===== Entries

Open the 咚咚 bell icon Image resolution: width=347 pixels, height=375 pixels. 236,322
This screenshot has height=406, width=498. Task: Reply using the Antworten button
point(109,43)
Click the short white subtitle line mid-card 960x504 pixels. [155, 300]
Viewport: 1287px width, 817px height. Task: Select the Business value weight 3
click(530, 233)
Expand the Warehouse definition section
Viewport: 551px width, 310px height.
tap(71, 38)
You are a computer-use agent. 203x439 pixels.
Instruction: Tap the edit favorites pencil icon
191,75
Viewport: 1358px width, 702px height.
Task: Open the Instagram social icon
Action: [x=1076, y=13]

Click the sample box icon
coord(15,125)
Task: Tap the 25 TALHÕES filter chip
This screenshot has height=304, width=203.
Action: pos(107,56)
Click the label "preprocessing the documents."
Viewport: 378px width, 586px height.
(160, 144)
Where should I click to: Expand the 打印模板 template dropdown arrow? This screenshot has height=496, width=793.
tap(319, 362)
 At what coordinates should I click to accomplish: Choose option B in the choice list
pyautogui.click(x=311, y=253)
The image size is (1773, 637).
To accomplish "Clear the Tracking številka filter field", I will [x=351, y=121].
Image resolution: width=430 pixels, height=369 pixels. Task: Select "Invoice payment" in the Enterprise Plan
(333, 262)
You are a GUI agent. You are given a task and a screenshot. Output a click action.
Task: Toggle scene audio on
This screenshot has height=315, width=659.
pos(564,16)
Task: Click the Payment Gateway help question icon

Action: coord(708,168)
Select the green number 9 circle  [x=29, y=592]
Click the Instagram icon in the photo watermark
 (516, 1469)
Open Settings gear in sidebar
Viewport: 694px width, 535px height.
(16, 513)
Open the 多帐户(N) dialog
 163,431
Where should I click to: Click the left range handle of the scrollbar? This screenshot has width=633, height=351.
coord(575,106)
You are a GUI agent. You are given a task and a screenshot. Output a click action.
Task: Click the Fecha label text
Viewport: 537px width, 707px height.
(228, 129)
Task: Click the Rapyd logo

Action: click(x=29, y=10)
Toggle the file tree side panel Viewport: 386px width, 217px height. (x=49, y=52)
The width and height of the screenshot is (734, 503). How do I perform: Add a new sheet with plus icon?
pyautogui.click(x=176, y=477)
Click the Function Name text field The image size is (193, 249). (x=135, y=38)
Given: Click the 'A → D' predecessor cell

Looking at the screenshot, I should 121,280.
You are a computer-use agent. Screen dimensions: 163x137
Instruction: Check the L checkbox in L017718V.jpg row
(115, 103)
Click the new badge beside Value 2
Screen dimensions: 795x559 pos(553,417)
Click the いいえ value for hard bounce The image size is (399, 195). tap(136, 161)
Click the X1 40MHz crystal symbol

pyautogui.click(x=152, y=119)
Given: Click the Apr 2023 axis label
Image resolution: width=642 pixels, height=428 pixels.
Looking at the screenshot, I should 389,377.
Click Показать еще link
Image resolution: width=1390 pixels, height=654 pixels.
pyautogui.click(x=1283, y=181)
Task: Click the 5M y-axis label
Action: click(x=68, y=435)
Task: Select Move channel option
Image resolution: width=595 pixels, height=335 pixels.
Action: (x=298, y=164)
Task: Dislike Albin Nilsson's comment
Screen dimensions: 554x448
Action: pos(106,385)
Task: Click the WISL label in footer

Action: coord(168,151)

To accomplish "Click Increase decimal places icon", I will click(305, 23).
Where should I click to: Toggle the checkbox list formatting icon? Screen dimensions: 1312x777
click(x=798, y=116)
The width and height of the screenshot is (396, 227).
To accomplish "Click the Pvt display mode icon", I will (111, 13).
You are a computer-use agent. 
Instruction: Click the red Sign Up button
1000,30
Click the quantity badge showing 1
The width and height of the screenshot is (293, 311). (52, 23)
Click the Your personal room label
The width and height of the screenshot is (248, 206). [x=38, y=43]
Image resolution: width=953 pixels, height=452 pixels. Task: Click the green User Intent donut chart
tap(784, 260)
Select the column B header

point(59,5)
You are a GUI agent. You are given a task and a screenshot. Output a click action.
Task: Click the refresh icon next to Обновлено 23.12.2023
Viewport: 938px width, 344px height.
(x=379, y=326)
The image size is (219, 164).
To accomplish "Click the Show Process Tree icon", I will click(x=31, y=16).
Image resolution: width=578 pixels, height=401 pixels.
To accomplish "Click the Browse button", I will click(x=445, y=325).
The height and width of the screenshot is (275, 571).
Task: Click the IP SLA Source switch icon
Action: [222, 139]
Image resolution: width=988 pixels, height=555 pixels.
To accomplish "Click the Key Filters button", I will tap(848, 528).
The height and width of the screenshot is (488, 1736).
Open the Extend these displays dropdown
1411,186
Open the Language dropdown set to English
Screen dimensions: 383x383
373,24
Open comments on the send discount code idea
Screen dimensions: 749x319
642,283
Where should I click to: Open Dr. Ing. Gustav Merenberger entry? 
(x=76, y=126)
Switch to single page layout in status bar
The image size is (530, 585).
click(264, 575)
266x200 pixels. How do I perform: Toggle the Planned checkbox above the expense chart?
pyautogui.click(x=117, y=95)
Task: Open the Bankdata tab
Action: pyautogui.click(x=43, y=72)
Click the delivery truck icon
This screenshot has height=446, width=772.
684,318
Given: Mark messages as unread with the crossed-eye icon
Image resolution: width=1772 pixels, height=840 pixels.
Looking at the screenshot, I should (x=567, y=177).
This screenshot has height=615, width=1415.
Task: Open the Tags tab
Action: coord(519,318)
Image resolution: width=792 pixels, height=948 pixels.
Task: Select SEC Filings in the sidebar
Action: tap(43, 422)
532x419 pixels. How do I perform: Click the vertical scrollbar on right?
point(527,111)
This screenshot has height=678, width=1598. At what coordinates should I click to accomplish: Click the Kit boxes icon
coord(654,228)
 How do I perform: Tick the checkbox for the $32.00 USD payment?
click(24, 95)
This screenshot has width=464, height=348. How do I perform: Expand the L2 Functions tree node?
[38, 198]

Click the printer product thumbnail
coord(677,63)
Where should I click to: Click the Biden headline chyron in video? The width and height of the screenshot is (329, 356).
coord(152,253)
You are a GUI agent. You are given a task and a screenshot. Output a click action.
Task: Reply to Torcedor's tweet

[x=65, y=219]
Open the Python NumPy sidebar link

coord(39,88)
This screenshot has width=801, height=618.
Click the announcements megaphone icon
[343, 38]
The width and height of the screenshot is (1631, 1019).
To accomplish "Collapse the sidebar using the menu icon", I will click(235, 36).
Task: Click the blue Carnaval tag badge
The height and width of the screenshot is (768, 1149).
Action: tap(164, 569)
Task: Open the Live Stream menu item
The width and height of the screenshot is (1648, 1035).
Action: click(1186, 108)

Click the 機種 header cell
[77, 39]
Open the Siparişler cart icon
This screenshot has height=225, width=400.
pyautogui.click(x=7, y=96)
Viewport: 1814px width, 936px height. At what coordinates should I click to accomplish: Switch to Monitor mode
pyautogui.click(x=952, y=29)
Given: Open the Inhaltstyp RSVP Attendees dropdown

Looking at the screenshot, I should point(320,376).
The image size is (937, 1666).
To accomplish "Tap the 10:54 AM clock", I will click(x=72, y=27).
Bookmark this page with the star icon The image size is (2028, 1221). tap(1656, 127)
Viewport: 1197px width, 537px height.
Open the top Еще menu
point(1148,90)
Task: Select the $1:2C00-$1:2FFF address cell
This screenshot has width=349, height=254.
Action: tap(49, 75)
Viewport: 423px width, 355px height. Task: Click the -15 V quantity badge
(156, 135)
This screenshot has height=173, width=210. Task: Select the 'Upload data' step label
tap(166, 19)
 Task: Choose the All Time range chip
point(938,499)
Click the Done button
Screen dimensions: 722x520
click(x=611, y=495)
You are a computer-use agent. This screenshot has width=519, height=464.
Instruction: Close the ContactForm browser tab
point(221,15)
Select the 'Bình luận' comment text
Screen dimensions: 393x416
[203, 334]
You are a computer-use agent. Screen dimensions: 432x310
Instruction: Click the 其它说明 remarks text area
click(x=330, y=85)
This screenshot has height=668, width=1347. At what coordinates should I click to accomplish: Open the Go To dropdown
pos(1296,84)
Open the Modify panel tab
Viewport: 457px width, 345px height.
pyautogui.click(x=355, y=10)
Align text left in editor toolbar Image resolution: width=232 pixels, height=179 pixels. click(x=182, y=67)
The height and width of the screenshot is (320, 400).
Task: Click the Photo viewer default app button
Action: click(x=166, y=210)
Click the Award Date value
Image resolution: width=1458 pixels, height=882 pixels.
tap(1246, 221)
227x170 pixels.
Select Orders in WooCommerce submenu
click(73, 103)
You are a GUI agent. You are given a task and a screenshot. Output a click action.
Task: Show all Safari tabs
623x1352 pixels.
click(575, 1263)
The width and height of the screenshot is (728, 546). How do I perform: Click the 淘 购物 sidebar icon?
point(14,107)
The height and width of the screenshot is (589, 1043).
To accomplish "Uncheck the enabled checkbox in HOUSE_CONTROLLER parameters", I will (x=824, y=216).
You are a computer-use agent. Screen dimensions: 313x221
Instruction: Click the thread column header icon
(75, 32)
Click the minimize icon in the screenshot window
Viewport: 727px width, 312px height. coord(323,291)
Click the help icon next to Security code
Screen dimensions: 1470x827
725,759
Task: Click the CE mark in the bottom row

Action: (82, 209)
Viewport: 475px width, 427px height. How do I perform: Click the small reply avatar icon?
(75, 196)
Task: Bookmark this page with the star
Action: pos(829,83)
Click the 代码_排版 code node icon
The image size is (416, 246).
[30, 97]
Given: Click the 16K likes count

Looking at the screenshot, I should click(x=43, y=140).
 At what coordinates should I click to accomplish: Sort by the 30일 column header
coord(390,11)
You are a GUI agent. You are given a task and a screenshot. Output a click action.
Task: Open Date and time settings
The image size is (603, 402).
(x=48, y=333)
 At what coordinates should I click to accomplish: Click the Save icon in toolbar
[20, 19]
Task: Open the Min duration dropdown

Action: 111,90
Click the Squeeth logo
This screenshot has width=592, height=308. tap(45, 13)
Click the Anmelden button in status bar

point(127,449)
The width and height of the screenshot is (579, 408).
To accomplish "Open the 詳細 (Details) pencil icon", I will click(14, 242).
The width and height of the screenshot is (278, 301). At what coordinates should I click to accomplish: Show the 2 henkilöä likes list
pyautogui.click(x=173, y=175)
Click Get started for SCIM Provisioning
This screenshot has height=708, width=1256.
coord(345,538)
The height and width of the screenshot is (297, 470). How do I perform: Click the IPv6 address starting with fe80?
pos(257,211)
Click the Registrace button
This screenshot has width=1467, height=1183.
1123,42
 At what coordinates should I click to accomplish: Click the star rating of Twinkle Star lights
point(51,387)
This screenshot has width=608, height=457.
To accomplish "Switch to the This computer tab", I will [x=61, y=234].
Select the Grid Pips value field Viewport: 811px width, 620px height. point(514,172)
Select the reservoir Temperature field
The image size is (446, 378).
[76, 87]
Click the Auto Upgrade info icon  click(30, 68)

==========

Do this: Format everything from the start of the records down to the line containing "tap(319, 362)" as a numbered list, skipping blank lines.

Solution to this exercise:
1. Open the 咚咚 bell icon Image resolution: width=347 pixels, height=375 pixels. 236,322
2. This screenshot has height=406, width=498. Task: Reply using the Antworten button
3. point(109,43)
4. Click the short white subtitle line mid-card 960x504 pixels. [155, 300]
5. Viewport: 1287px width, 817px height. Task: Select the Business value weight 3
6. click(530, 233)
7. Expand the Warehouse definition section
8. Viewport: 551px width, 310px height.
9. tap(71, 38)
10. You are a computer-use agent. 203x439 pixels.
11. Instruction: Tap the edit favorites pencil icon
12. 191,75
13. Viewport: 1358px width, 702px height.
14. Task: Open the Instagram social icon
15. Action: [x=1076, y=13]
16. Click the sample box icon
17. coord(15,125)
18. Task: Tap the 25 TALHÕES filter chip
19. This screenshot has height=304, width=203.
20. Action: pos(107,56)
21. Click the label "preprocessing the documents."
22. Viewport: 378px width, 586px height.
23. (160, 144)
24. Where should I click to: Expand the 打印模板 template dropdown arrow? This screenshot has height=496, width=793.
25. tap(319, 362)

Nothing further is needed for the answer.